» Request:
Update the records below by changing every "Locate an element on the screen" to "Find an element on the screen" and leaving everything else unchanged.

» Material provided:
Segment Open

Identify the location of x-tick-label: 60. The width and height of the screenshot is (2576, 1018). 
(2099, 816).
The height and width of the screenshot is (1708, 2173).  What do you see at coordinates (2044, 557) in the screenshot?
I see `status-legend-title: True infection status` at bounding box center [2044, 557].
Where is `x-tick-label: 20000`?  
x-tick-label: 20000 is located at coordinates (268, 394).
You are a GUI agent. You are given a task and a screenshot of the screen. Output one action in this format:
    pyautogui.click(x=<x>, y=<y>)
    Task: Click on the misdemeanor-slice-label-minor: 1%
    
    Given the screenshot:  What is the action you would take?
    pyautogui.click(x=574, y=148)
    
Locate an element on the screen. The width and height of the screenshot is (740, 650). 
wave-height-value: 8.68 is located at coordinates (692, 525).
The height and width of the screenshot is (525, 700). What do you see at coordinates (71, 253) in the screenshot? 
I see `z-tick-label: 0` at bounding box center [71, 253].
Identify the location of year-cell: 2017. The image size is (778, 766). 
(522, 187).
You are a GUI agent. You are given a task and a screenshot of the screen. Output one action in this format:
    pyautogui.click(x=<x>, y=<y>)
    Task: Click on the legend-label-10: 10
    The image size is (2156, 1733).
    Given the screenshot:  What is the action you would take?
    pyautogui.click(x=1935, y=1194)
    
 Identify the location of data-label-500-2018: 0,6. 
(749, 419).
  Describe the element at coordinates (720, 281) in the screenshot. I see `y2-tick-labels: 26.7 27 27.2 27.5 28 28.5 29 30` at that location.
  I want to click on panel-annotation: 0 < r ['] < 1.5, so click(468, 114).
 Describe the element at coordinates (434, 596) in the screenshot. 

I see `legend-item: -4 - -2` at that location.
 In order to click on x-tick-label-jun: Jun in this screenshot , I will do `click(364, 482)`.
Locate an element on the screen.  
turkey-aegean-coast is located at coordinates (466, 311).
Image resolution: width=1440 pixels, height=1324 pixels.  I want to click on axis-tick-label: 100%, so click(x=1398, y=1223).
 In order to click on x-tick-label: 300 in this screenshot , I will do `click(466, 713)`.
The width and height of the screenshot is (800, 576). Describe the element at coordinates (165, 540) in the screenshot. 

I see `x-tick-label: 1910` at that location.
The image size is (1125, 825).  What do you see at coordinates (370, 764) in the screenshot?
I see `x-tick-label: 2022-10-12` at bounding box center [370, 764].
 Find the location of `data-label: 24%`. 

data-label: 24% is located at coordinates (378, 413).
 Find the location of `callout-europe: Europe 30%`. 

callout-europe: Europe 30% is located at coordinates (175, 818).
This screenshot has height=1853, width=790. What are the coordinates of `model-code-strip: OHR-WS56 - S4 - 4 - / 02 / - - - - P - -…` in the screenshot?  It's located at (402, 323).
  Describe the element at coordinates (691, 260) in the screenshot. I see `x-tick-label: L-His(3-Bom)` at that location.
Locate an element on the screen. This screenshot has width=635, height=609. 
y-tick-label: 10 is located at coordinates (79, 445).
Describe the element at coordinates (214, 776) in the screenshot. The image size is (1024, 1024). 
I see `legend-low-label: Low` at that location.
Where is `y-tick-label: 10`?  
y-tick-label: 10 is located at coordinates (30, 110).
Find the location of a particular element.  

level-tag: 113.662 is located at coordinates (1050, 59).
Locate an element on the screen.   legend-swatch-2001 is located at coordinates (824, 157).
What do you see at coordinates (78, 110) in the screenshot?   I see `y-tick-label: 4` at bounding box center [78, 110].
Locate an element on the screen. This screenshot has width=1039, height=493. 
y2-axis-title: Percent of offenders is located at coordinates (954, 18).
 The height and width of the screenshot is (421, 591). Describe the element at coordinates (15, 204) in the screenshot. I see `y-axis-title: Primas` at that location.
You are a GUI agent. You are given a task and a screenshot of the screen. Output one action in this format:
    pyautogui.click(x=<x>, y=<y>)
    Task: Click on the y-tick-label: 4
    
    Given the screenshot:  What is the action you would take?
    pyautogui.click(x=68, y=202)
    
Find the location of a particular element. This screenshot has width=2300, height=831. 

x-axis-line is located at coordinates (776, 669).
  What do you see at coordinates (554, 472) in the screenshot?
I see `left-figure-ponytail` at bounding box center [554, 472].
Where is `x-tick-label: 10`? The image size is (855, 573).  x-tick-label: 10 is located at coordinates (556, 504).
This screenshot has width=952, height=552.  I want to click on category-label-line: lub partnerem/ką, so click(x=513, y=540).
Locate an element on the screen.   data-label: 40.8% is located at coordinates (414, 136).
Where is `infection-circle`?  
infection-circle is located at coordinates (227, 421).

Segment Closed

» Written response:
Identify the location of x-tick-label: 60. The width and height of the screenshot is (2576, 1018). 
(2099, 816).
The height and width of the screenshot is (1708, 2173).  What do you see at coordinates (2044, 557) in the screenshot?
I see `status-legend-title: True infection status` at bounding box center [2044, 557].
Where is `x-tick-label: 20000`?  
x-tick-label: 20000 is located at coordinates (268, 394).
You are a GUI agent. You are given a task and a screenshot of the screen. Output one action in this format:
    pyautogui.click(x=<x>, y=<y>)
    Task: Click on the misdemeanor-slice-label-minor: 1%
    
    Given the screenshot:  What is the action you would take?
    pyautogui.click(x=574, y=148)
    
Find an element on the screen. The width and height of the screenshot is (740, 650). 
wave-height-value: 8.68 is located at coordinates (692, 525).
The height and width of the screenshot is (525, 700). What do you see at coordinates (71, 253) in the screenshot? 
I see `z-tick-label: 0` at bounding box center [71, 253].
Identify the location of year-cell: 2017. The image size is (778, 766). 
(522, 187).
You are a GUI agent. You are given a task and a screenshot of the screen. Output one action in this format:
    pyautogui.click(x=<x>, y=<y>)
    Task: Click on the legend-label-10: 10
    The image size is (2156, 1733).
    Given the screenshot:  What is the action you would take?
    pyautogui.click(x=1935, y=1194)
    
 Identify the location of data-label-500-2018: 0,6. 
(749, 419).
  Describe the element at coordinates (720, 281) in the screenshot. I see `y2-tick-labels: 26.7 27 27.2 27.5 28 28.5 29 30` at that location.
  I want to click on panel-annotation: 0 < r ['] < 1.5, so click(468, 114).
 Describe the element at coordinates (434, 596) in the screenshot. 

I see `legend-item: -4 - -2` at that location.
 In order to click on x-tick-label-jun: Jun in this screenshot , I will do `click(364, 482)`.
Find an element on the screen.  
turkey-aegean-coast is located at coordinates (466, 311).
Image resolution: width=1440 pixels, height=1324 pixels.  I want to click on axis-tick-label: 100%, so click(x=1398, y=1223).
 In order to click on x-tick-label: 300 in this screenshot , I will do `click(466, 713)`.
The width and height of the screenshot is (800, 576). Describe the element at coordinates (165, 540) in the screenshot. 

I see `x-tick-label: 1910` at that location.
The image size is (1125, 825).  What do you see at coordinates (370, 764) in the screenshot?
I see `x-tick-label: 2022-10-12` at bounding box center [370, 764].
 Find the location of `data-label: 24%`. 

data-label: 24% is located at coordinates (378, 413).
 Find the location of `callout-europe: Europe 30%`. 

callout-europe: Europe 30% is located at coordinates (175, 818).
This screenshot has height=1853, width=790. What are the coordinates of `model-code-strip: OHR-WS56 - S4 - 4 - / 02 / - - - - P - -…` in the screenshot?  It's located at (402, 323).
  Describe the element at coordinates (691, 260) in the screenshot. I see `x-tick-label: L-His(3-Bom)` at that location.
Find an element on the screen. This screenshot has width=635, height=609. 
y-tick-label: 10 is located at coordinates (79, 445).
Describe the element at coordinates (214, 776) in the screenshot. The image size is (1024, 1024). 
I see `legend-low-label: Low` at that location.
Where is `y-tick-label: 10`?  
y-tick-label: 10 is located at coordinates (30, 110).
Find the location of a particular element.  

level-tag: 113.662 is located at coordinates (1050, 59).
Find an element on the screen.   legend-swatch-2001 is located at coordinates (824, 157).
What do you see at coordinates (78, 110) in the screenshot?   I see `y-tick-label: 4` at bounding box center [78, 110].
Find an element on the screen. This screenshot has width=1039, height=493. 
y2-axis-title: Percent of offenders is located at coordinates (954, 18).
 The height and width of the screenshot is (421, 591). Describe the element at coordinates (15, 204) in the screenshot. I see `y-axis-title: Primas` at that location.
You are a GUI agent. You are given a task and a screenshot of the screen. Output one action in this format:
    pyautogui.click(x=<x>, y=<y>)
    Task: Click on the y-tick-label: 4
    
    Given the screenshot:  What is the action you would take?
    pyautogui.click(x=68, y=202)
    
Find the location of a particular element. This screenshot has width=2300, height=831. 

x-axis-line is located at coordinates (776, 669).
  What do you see at coordinates (554, 472) in the screenshot?
I see `left-figure-ponytail` at bounding box center [554, 472].
Where is `x-tick-label: 10`? The image size is (855, 573).  x-tick-label: 10 is located at coordinates (556, 504).
This screenshot has width=952, height=552.  I want to click on category-label-line: lub partnerem/ką, so click(x=513, y=540).
Find an element on the screen.   data-label: 40.8% is located at coordinates (414, 136).
Where is `infection-circle`?  
infection-circle is located at coordinates (227, 421).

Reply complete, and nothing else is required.